EXTRACTED DATA Start Marker

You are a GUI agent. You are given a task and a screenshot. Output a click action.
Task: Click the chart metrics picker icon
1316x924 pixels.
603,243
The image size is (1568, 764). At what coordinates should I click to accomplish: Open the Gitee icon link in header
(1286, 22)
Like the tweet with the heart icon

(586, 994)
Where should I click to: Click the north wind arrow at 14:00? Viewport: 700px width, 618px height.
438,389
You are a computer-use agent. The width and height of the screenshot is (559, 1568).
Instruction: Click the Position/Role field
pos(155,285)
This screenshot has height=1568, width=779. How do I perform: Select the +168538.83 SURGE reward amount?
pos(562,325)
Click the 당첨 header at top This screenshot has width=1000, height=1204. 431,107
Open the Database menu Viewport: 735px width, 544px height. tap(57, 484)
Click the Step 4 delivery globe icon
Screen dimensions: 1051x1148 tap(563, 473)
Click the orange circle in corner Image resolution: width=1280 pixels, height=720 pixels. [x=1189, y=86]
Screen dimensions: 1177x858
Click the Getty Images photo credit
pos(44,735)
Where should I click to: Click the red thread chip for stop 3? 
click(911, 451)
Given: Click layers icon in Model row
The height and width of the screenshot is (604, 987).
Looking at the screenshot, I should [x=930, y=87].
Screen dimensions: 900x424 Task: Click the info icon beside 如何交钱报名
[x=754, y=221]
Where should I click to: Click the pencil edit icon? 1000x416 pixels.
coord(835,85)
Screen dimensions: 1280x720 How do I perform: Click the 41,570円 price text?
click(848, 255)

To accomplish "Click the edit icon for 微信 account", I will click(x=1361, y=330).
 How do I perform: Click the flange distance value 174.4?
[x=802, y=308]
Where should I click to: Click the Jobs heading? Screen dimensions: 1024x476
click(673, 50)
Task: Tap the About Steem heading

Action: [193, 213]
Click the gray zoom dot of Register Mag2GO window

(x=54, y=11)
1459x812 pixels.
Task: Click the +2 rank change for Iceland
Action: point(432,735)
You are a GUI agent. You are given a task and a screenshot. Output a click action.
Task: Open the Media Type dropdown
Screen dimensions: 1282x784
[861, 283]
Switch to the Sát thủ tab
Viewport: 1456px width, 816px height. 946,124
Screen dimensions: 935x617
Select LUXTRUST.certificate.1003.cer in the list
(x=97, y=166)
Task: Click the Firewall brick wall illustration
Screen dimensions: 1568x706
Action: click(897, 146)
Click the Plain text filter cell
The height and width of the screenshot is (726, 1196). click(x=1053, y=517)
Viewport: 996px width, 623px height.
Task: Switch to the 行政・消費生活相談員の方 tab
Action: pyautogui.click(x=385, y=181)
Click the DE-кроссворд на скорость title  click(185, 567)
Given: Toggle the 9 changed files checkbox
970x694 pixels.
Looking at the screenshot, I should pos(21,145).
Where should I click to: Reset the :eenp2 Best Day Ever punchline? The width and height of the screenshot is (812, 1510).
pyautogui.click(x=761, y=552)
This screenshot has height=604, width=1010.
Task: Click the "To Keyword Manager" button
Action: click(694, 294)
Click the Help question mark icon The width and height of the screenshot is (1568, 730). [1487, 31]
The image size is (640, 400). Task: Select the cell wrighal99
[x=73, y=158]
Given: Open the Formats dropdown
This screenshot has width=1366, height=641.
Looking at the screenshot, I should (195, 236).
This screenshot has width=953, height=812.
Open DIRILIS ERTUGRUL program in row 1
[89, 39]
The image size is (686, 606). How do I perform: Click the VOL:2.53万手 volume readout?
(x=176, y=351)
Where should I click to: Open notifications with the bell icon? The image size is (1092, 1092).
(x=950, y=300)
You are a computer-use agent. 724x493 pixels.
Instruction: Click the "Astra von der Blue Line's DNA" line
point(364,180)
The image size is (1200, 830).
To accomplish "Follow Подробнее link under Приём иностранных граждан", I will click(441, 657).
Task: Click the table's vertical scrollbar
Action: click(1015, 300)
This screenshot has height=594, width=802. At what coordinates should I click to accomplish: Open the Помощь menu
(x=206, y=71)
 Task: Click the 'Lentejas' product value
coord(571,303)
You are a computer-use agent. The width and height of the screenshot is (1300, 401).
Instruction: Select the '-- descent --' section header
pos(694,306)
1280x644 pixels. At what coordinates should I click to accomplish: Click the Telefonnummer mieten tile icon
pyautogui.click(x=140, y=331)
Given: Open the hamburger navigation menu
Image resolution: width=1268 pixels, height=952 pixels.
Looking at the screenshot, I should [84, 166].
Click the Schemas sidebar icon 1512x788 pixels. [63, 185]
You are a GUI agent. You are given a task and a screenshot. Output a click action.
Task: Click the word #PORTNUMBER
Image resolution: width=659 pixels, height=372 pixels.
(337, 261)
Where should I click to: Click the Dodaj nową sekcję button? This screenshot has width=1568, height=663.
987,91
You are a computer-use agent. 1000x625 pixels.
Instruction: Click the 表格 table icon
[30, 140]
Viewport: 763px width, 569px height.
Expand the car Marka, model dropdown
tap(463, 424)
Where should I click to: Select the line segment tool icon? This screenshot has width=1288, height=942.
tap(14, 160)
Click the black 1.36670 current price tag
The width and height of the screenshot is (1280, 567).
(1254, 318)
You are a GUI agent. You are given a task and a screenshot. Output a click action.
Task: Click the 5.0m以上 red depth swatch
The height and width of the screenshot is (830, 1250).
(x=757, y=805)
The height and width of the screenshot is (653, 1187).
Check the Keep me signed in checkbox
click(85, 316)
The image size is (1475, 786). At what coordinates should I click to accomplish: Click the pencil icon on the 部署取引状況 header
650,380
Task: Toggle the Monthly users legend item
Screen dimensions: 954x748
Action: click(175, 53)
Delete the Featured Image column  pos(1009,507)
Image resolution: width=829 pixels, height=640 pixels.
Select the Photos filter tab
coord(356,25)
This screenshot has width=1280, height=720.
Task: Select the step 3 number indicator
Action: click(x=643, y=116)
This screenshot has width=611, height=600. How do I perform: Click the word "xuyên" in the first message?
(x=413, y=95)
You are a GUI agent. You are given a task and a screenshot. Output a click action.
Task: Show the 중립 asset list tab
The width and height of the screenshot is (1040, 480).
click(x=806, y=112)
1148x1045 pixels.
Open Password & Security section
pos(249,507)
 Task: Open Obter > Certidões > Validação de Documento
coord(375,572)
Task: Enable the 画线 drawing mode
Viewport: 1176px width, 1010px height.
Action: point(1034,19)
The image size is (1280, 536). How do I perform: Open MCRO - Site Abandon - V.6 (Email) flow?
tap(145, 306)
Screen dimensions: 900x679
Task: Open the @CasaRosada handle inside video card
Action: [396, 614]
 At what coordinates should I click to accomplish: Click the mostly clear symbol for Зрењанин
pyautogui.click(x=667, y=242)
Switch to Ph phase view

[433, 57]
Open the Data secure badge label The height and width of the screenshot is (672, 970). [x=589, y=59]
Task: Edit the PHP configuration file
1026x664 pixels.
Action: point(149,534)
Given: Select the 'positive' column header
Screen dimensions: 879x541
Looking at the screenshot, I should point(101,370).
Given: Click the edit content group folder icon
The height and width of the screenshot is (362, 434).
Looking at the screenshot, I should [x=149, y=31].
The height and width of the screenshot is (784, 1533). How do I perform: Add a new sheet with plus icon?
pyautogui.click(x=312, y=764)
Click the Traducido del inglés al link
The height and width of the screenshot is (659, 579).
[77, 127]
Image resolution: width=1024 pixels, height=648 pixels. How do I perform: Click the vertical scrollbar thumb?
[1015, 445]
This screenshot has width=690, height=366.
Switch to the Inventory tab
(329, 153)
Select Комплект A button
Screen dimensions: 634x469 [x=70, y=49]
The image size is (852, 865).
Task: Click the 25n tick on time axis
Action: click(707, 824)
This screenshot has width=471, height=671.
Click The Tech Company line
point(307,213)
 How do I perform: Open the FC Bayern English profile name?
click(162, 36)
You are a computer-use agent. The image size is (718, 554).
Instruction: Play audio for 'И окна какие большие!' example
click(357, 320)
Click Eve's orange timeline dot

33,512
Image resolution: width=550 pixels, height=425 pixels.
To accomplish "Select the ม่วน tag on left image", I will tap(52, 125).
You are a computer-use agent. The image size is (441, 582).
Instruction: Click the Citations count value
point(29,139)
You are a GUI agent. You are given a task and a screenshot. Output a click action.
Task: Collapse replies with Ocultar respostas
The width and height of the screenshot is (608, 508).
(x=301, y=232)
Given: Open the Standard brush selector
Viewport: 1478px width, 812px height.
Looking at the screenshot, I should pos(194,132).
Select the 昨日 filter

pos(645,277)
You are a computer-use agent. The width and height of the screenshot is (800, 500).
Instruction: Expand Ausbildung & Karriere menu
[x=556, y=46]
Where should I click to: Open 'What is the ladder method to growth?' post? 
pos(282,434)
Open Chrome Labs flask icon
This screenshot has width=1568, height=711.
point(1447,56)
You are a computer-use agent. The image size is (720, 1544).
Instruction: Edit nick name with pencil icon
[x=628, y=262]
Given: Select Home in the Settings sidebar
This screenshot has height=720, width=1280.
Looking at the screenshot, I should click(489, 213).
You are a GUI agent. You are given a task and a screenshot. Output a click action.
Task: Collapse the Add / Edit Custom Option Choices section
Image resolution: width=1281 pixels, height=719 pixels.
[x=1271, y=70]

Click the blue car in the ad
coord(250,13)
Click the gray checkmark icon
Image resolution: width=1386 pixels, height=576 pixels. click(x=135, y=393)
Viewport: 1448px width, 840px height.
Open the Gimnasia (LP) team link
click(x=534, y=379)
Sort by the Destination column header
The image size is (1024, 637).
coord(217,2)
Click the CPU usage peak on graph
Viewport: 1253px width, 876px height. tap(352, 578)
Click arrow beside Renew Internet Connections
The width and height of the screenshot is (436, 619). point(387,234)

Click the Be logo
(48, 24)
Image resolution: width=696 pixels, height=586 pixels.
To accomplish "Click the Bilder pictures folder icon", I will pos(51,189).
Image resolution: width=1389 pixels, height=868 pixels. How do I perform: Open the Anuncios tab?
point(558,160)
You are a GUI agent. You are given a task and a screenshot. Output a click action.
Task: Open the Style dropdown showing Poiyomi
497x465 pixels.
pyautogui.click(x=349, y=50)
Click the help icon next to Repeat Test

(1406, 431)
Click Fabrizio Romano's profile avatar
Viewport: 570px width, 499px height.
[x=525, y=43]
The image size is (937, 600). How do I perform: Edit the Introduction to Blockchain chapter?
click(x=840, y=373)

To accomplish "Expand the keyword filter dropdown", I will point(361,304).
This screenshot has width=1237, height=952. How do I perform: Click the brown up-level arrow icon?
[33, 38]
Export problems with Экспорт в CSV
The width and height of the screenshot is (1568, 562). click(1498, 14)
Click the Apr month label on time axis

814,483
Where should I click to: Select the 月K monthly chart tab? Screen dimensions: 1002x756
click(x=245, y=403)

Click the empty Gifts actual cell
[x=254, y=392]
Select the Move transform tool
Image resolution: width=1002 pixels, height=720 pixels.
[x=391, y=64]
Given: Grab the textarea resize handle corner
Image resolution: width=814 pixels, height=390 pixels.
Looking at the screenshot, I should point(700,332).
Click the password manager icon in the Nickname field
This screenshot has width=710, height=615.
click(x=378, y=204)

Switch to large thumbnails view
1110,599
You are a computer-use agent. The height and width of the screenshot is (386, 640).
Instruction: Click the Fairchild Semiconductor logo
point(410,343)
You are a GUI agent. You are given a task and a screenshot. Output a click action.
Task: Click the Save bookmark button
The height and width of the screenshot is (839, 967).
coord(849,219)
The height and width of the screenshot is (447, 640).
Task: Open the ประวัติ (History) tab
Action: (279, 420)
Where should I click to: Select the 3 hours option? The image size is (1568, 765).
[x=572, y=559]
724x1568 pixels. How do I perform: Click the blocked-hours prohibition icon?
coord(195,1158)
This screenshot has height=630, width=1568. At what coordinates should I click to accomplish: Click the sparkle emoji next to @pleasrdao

EXTRACTED DATA End Marker

WHAT TO PRODUCE
Pull every line with "folder" from the records.

RESULT
Given: Click the edit content group folder icon
To accomplish "Click the Bilder pictures folder icon", I will pos(51,189).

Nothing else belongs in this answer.